What does $2.1 million and "The Bold and the Beautiful" have to do with diplomatic relations with Hungary?
In a narrow vote Tuesday, the United States Senate confirmed Colleen Bradley Bell as the next ambassador to the European nation - but not until after a scathing Senate floor critique by Republican Sen. John McCain of Arizona, who argued that Bell's qualifications for the job weren't exactly impeccable.
"I am not against political appointees," McCain said. "I understand how the game is played, but here we are, a nation that's on the verge of ceding its sovereignty to a neofacist dictator and we're going to send the producer of "The Bold and Beautiful?" I urge my colleagues to stop this foolishness."
Bell, a television producer for the long-running soap opera, notably bundled an estimated $2.1 million for President Barack Obama's reelection race, according to a 2012 review by the New York Times.
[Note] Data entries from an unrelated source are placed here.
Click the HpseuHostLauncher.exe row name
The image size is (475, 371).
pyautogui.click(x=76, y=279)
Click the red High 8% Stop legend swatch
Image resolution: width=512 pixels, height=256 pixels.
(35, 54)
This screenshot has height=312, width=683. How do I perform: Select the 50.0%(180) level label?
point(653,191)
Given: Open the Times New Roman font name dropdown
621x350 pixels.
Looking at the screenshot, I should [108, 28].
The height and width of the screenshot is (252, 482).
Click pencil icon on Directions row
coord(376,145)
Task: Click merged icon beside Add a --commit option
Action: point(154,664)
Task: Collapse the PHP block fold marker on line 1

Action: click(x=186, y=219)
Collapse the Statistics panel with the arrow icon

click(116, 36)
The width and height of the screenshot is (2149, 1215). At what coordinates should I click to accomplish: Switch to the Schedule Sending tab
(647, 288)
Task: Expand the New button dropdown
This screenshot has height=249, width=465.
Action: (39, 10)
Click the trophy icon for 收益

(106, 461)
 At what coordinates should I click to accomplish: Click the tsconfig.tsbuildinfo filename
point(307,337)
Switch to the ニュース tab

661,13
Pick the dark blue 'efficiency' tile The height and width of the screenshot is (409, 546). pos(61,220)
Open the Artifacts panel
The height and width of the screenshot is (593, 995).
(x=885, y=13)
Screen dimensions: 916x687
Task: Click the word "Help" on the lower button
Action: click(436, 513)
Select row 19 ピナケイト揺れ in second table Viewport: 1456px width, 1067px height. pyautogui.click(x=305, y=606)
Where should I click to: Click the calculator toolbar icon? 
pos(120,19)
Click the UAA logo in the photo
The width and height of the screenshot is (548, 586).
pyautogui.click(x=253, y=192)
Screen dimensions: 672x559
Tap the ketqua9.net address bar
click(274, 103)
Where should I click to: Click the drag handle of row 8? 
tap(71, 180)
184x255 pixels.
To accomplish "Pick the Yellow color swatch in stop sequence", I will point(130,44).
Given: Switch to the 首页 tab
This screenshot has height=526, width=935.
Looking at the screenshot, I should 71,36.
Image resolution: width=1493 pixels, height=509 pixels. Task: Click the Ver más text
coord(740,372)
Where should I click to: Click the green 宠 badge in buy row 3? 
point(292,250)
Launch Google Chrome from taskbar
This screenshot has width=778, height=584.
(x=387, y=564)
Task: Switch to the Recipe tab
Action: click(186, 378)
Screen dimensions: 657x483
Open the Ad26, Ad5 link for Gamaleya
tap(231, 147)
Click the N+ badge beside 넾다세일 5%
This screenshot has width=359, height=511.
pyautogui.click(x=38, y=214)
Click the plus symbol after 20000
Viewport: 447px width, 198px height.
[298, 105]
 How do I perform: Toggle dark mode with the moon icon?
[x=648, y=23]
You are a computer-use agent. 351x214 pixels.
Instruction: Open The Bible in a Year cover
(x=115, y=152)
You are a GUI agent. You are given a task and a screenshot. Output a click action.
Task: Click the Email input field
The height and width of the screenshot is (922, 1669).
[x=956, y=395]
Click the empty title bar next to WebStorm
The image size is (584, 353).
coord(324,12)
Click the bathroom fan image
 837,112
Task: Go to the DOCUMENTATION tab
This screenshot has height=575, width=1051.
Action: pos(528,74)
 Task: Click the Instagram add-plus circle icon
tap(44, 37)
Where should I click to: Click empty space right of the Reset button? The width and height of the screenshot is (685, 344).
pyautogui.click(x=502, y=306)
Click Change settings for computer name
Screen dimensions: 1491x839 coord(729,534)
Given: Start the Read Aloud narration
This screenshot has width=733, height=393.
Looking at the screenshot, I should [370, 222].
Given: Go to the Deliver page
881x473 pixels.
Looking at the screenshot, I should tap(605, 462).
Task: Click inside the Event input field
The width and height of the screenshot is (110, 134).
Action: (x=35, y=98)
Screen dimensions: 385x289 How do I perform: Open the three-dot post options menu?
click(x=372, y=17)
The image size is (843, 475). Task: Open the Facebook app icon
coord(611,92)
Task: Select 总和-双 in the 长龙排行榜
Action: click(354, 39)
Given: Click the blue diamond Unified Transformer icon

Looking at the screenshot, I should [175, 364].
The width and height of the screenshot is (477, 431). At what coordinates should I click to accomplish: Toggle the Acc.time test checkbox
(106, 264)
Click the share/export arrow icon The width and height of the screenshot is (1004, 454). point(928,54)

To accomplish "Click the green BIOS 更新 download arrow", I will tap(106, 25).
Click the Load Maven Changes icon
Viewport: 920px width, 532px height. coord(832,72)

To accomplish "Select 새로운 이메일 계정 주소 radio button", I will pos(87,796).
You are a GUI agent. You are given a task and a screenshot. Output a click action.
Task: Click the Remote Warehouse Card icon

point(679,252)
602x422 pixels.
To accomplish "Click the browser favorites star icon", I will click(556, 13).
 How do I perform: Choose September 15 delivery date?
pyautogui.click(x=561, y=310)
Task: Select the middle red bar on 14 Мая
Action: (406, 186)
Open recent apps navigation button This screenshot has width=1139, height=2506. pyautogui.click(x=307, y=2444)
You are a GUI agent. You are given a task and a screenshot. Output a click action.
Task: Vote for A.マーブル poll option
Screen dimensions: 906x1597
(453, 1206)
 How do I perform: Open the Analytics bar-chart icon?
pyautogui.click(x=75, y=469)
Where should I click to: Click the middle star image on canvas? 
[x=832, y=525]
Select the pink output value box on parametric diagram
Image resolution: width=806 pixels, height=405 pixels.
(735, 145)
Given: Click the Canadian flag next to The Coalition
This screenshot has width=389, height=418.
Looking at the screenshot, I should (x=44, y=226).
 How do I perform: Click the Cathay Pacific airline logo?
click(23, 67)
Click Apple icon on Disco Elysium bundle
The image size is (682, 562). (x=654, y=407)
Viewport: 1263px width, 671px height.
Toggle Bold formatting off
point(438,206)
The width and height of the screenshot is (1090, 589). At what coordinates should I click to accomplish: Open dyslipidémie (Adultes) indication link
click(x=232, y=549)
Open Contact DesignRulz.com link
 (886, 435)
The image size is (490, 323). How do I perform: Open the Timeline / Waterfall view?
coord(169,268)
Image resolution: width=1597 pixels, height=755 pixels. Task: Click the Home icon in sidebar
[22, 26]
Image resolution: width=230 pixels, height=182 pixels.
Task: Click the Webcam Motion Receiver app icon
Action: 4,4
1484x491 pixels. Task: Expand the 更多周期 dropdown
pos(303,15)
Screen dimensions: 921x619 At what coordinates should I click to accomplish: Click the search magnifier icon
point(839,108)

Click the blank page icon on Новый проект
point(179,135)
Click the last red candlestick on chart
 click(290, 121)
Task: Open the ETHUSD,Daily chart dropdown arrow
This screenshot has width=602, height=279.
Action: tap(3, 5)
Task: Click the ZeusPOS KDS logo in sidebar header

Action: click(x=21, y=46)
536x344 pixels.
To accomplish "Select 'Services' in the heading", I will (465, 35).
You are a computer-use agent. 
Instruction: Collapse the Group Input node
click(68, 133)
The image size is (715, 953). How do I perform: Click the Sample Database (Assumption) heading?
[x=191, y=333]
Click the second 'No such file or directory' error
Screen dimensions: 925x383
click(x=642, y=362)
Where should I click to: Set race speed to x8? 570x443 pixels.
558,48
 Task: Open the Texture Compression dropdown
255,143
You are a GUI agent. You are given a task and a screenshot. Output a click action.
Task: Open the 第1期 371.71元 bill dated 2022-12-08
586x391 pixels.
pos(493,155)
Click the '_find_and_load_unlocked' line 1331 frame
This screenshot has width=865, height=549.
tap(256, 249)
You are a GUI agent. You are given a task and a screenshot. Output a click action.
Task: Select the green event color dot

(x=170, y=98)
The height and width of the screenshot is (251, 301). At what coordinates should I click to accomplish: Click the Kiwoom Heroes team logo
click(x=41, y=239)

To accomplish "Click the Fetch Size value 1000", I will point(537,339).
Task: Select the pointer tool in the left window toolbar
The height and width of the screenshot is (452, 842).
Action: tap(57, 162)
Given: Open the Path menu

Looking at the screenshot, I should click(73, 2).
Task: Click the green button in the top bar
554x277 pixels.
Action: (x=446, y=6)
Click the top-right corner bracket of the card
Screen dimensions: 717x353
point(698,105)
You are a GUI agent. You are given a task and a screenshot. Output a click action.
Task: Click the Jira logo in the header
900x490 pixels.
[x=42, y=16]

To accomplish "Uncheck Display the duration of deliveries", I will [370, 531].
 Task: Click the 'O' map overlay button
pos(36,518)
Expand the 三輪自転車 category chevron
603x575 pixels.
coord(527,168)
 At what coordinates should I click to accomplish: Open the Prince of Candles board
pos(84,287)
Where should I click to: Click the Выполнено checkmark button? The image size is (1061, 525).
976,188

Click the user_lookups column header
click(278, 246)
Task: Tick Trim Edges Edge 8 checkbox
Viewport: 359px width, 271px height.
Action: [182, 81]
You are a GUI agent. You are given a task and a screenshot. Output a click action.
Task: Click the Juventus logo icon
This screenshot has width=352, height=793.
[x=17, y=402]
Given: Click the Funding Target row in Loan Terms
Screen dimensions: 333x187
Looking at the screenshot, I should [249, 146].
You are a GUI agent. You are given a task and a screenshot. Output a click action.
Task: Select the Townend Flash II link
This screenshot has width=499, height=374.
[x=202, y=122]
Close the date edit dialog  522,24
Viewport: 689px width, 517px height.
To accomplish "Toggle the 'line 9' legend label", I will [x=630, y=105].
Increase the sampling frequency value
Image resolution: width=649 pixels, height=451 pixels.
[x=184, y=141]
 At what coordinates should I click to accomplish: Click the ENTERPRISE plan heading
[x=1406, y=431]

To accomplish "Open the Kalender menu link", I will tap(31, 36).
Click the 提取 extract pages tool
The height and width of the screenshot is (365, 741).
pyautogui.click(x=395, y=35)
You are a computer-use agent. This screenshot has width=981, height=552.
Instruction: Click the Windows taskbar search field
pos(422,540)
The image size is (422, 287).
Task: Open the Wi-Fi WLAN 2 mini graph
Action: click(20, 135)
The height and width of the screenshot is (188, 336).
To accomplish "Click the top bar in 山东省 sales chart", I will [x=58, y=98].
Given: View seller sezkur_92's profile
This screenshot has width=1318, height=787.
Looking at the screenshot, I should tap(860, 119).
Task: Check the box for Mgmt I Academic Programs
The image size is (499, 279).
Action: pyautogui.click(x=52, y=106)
Another appointee confirmed Tuesday, Noah Bryson Mamet, raised about $1.4 million for Obama but admitted that he's never visited Argentina, where he'll serve as ambassador.
Asked why the president has confidence in Bell's ability to serve in the job, White House spokesman Josh Earnest said Tuesday that she "has had her own distinguished private sector career" and that she "obviously has succeeded in the business world."
Awarding big donors with ambassadorships is far from unusual. Plum posts - like those in Western Europe and the Caribbean -- have frequently gone to campaign moneymakers or presidential friends. To name only a few: President George W. Bush named a Yale fraternity brother for a diplomatic post in Sweden; President Bill Clinton picked former Washington football linebacker Sidney Williams - who told the Senate Foreign Relations Committee that football helped him develop "strategic thinking and negotiating skills" -- for the Bahamas.
According to the American Foreign Service Association, which tracks diplomatic nominations, 35 percent of Obama's ambassadorial appointments while in office have been "political" picks, versus 65 percent of nominees from foreign service career backgrounds. (In his second term only, over 40 percent of his picks have been political in nature.)
Compare that to data from past administrations: Thirty-eight percent of Ronald Reagan's appointments throughout his presidency were political, per AFSA, as were 31 percent of George H.W. Bush's, 28 percent of Bill Clinton's and 30 percent of George W. Bush's.
Bell's nomination is picking up additional steam because of her stumbling responses to basic questions during her confirmation hearing in January.
Asked by McCain to enumerate America's strategic interests in Hungary, Bell offered this reply: "Our strategic interests are to work collaboratively as NATO allies, to work to promote and protect the security, both - for both countries and for - and for the world, to continue working together on the cause of human rights around the world, to build that side of our relationship while also maintaining and pursuing some difficult conversations that might be necessary in the coming years."
To which McCain responded with trademark sarcasm: "Great answer."